As the defendants were nonresidents, plaintiffs secured[1] service of process by publication under the provisions of sections 9117, 9118 and 9119, Revised Codes of 1921. Certain of the defendants answered, setting up claims to mechanics' liens by reason of work done in drilling a well on the premises for the lessees, but these claims were settled and the cause dismissed as to those defendants.

The default of all defendants, other than those mentioned above, was entered by the clerk, and thereafter the matter was heard and by the court taken under advisement. Later the court made and entered its findings of fact, conclusions of law and decree, in which it is recited that the jurisdictional steps were taken in the manner prescribed by law, and that oral and documentary proof was made, from which the court found that all of the allegations of the complaint were true, and quieted title to the lands in plaintiffs.

The nonappearing defendants thereafter made timely motion in writing to have their default opened, the decree vacated and that they be permitted to file a tendered answer. The motion was overruled, and the movants have appealed from the order made. They predicate error upon the refusal to vacate the default and set aside the decree and in making and entering any decree against them. *466

1. The motion was made under the provisions of the final clause of section 9187, Revised Codes of 1921, which reads as follows: "When from any cause the summons in an action has not been personally served on the defendant, the court may allow, on such terms as may be just, such defendant or his legal representative, at any time within one year after the rendition of any judgment in such action, to answer to the merits of the original action."

No affidavit was filed in support of the motion, and no showing was made, nor is it contended, that they did not receive the copies of summons and complaint mailed to them, nor that they did not have actual notice of the pendency of the action in time to have defended, nor is it directly charged that the court abused its discretion in denying the motion. This is in conformity with movants' contention that, under the provisions quoted above, the court was bound to grant the motion on a showing that service was made by publication, and the court's discretion extended only to the imposition of terms.

In opposition to this contention, counsel for plaintiffs cite decisions of this court applicable only to motions made under earlier provisions of section 9187, and which have no bearing on the contention made by movants.

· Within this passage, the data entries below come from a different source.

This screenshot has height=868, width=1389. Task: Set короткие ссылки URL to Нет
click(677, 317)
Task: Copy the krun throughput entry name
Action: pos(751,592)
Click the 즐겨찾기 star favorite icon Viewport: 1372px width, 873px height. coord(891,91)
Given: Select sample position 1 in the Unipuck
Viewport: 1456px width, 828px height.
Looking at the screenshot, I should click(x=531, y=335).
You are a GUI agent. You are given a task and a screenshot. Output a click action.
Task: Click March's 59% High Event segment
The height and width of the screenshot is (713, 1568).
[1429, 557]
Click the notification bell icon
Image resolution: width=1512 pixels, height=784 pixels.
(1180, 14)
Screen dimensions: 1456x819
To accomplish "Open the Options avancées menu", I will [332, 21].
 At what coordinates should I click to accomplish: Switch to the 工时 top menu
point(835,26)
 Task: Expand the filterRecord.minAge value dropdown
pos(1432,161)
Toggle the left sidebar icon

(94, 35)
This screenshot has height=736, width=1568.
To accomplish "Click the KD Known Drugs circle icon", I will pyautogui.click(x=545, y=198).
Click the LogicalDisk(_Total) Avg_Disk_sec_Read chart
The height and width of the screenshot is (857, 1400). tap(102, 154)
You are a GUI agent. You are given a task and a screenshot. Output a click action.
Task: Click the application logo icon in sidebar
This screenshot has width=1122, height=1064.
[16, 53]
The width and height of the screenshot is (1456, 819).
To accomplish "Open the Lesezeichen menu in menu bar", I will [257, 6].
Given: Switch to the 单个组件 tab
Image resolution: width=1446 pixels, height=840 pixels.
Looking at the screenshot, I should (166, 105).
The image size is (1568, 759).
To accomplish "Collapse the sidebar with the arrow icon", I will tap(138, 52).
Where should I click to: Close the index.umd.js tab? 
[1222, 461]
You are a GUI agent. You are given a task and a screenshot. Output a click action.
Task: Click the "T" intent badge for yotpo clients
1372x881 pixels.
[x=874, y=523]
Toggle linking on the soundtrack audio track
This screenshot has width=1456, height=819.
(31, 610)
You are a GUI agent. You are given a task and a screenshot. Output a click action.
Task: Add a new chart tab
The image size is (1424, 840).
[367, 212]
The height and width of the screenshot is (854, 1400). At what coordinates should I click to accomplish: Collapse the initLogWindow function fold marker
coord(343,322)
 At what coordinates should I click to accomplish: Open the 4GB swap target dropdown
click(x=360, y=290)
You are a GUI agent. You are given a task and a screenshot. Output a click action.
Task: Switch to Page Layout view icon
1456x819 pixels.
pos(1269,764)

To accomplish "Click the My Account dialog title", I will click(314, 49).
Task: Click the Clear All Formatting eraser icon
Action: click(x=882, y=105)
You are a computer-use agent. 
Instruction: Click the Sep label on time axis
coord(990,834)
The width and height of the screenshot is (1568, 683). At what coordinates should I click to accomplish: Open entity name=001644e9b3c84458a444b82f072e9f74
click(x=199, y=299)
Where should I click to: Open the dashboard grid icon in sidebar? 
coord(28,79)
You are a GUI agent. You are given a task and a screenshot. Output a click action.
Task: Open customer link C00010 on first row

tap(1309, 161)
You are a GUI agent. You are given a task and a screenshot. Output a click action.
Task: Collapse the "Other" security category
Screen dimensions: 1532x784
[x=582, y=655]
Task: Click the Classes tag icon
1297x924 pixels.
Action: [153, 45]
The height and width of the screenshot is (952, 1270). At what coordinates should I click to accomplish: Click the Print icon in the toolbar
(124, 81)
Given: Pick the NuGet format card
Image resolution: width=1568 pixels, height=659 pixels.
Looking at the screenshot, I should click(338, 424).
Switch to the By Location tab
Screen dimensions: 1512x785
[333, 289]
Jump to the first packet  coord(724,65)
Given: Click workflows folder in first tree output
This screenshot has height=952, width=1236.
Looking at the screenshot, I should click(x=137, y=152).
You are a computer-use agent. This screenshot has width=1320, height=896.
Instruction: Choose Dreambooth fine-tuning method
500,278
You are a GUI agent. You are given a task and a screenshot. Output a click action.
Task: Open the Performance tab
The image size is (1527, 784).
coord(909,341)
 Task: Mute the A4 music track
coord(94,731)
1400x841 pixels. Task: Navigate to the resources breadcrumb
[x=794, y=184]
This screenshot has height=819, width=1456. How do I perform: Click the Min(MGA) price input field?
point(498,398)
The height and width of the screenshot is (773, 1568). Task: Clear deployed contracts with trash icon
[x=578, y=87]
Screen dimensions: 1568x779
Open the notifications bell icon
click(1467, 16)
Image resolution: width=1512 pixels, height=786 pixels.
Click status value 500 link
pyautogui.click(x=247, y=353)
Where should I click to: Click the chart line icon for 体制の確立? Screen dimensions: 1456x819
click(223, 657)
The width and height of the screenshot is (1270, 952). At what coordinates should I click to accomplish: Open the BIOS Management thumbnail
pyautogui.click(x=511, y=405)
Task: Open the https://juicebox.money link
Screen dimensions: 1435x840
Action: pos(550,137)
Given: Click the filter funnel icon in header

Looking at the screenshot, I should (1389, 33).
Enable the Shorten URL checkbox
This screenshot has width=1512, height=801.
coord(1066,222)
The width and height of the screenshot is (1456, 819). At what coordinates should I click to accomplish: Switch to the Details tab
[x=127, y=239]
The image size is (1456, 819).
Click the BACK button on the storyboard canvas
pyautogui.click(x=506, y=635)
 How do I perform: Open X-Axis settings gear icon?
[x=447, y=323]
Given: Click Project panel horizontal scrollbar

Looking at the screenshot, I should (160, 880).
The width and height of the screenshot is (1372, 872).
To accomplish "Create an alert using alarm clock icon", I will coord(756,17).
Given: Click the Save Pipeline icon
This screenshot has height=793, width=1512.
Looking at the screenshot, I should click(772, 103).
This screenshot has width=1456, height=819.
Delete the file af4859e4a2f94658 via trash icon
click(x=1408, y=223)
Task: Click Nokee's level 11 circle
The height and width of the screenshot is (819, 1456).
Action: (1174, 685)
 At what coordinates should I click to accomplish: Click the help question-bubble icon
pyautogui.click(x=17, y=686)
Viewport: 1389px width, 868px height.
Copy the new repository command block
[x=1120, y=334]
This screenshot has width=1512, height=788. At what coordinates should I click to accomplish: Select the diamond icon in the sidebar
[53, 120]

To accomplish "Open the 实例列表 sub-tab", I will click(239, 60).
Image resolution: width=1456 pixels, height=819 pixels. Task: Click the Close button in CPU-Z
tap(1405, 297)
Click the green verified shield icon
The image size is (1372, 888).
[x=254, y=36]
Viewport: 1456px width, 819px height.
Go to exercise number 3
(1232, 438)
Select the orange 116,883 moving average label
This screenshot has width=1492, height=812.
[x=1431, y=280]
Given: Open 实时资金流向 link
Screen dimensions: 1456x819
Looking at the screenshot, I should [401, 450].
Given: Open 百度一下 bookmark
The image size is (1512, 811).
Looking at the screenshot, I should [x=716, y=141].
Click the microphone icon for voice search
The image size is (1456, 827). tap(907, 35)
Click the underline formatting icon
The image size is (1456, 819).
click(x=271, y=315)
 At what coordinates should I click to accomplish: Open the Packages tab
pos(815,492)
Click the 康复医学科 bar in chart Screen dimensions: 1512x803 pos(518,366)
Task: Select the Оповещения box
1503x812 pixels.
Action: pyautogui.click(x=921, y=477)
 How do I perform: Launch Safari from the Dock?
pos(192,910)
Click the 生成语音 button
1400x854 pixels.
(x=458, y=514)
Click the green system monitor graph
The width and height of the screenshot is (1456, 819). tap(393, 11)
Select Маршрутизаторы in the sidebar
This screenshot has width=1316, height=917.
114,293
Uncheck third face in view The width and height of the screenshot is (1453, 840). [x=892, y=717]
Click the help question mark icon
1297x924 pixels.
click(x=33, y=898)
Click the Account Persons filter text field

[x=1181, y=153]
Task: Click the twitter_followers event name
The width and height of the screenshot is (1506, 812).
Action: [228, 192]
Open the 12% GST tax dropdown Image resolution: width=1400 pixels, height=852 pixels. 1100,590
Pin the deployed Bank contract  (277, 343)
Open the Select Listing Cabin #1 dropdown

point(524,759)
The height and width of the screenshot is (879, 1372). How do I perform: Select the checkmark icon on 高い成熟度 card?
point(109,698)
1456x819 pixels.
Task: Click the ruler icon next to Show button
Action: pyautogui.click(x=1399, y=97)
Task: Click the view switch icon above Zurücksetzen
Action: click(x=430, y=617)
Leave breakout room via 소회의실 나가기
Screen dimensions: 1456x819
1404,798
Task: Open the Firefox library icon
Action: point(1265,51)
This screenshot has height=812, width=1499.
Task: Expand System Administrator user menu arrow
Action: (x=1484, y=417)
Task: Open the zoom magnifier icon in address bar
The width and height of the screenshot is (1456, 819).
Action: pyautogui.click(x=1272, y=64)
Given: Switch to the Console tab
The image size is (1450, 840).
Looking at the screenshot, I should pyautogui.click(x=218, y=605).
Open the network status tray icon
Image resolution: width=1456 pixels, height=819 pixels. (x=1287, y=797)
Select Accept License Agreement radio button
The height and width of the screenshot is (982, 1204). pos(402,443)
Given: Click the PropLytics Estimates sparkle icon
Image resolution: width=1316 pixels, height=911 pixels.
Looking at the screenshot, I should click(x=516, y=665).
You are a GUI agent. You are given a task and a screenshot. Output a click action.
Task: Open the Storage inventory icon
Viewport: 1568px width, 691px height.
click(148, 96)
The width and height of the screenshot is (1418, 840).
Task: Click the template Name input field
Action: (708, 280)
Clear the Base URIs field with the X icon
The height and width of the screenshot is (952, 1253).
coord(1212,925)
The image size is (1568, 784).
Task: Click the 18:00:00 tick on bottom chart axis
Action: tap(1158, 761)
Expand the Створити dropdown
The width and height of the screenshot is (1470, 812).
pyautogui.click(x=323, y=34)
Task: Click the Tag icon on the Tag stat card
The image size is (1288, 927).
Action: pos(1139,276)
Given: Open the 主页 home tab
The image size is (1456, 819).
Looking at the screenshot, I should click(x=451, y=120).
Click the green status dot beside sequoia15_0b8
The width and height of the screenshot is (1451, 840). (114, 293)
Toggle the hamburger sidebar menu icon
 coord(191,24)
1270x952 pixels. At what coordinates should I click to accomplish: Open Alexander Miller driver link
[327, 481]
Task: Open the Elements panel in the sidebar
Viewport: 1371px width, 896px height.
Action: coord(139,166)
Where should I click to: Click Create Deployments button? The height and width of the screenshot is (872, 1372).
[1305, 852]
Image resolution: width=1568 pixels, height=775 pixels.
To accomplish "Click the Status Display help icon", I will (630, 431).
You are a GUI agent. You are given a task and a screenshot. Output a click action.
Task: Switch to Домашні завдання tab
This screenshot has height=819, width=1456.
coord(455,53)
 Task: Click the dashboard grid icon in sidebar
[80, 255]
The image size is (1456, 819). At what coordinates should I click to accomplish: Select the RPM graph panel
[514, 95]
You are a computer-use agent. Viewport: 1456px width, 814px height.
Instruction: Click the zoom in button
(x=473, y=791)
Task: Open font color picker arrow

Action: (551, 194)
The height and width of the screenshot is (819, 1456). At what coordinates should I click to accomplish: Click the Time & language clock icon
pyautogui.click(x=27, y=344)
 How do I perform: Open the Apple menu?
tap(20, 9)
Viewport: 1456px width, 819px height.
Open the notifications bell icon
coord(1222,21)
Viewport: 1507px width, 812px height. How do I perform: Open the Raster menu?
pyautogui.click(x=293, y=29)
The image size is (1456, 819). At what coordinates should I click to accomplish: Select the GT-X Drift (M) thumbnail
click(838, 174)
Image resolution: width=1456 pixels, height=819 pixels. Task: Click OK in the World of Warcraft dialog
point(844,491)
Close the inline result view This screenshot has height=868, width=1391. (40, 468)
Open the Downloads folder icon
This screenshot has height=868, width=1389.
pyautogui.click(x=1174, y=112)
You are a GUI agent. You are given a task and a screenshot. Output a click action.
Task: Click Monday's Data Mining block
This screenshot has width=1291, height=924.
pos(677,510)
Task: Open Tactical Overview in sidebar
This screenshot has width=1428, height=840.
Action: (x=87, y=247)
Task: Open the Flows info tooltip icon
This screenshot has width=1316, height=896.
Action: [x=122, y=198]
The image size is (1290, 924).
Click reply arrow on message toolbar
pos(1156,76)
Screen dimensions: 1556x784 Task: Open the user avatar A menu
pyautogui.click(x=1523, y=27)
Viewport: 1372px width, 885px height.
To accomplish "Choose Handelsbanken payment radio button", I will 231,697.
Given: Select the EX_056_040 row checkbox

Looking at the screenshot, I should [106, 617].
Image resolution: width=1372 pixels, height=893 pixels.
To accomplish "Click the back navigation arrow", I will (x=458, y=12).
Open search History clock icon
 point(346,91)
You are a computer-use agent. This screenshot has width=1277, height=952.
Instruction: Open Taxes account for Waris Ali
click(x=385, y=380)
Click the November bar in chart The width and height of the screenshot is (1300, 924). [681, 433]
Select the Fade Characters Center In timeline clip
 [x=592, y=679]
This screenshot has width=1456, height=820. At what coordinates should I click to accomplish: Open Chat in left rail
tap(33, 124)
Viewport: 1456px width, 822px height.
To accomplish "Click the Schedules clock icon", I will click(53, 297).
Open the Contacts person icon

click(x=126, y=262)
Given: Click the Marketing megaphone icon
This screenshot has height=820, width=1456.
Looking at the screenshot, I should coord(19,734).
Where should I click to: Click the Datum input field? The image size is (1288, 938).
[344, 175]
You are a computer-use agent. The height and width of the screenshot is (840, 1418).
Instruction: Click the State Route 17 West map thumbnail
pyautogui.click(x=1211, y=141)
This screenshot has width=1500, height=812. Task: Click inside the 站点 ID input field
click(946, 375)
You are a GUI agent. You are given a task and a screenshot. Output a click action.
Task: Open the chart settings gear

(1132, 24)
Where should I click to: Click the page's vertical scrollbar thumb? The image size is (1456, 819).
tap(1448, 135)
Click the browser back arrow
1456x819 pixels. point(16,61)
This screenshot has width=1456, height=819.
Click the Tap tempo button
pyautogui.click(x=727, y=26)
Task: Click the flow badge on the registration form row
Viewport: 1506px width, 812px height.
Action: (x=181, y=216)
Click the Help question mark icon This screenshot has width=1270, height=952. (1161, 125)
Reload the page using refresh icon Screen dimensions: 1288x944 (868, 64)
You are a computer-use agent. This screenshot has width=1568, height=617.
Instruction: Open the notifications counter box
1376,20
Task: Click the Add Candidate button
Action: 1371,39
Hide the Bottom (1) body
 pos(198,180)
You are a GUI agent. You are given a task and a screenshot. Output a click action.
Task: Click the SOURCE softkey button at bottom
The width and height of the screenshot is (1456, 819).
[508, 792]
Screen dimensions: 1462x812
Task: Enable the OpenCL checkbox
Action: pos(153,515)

It is strange that counsel on both sides of the controversy failed to discover the case of Smith v. Collis, 42 Mont. 350, Ann. Cas. 1912A, 1158, 112 P. 1070, which is decisive of this case, and is cited in the annotations to section 9187. Whatever may be the rule in sister states, the above decision makes it plain that, in this state, the application here made, in common with applications made for relief from default entered through mistake, excusable neglect, etc., is not a matter of right, but is addressed to the sound discretion of the court and on such an application as was here made a showing should be made to the court that the movant did not have actual notice of the pendency of the action in time to defend. It is there said that such a requirement works no hardship on the movant, and, in the absence of such a showing, we cannot say that the court abused its discretion. *467

2. The movants assert that this is an action to quiet title, and was therefore brought under the provisions of Chapter 40, Part 3, Code of Civil Procedure, which prescribes a different procedure for securing publication of summons from that outlined in sections 9117 and 9118, above. This is not necessarily so, as the action was brought for the purpose of clearing the record of clouds on title caused by the recordation of two specific instruments, and section 8733, Revised Codes of 1921, governs such actions. In Slette v. Review Pub. Co., 71 Mont. 518,230 P. 580, the distinction between the two actions is pointed out, but, as movants' complaint goes only to alleged irregularities in securing publication of summons, for the reasons stated above we are not called upon to determine the nature of the action at bar.

3. Other assertions made in argument have been considered and found to be without merit.

The decree is fair and valid on its face, and must be affirmed.

Affirmed.

MR. CHIEF JUSTICE CALLAWAY and ASSOCIATE JUSTICES MYERS, STARK and GALEN concur.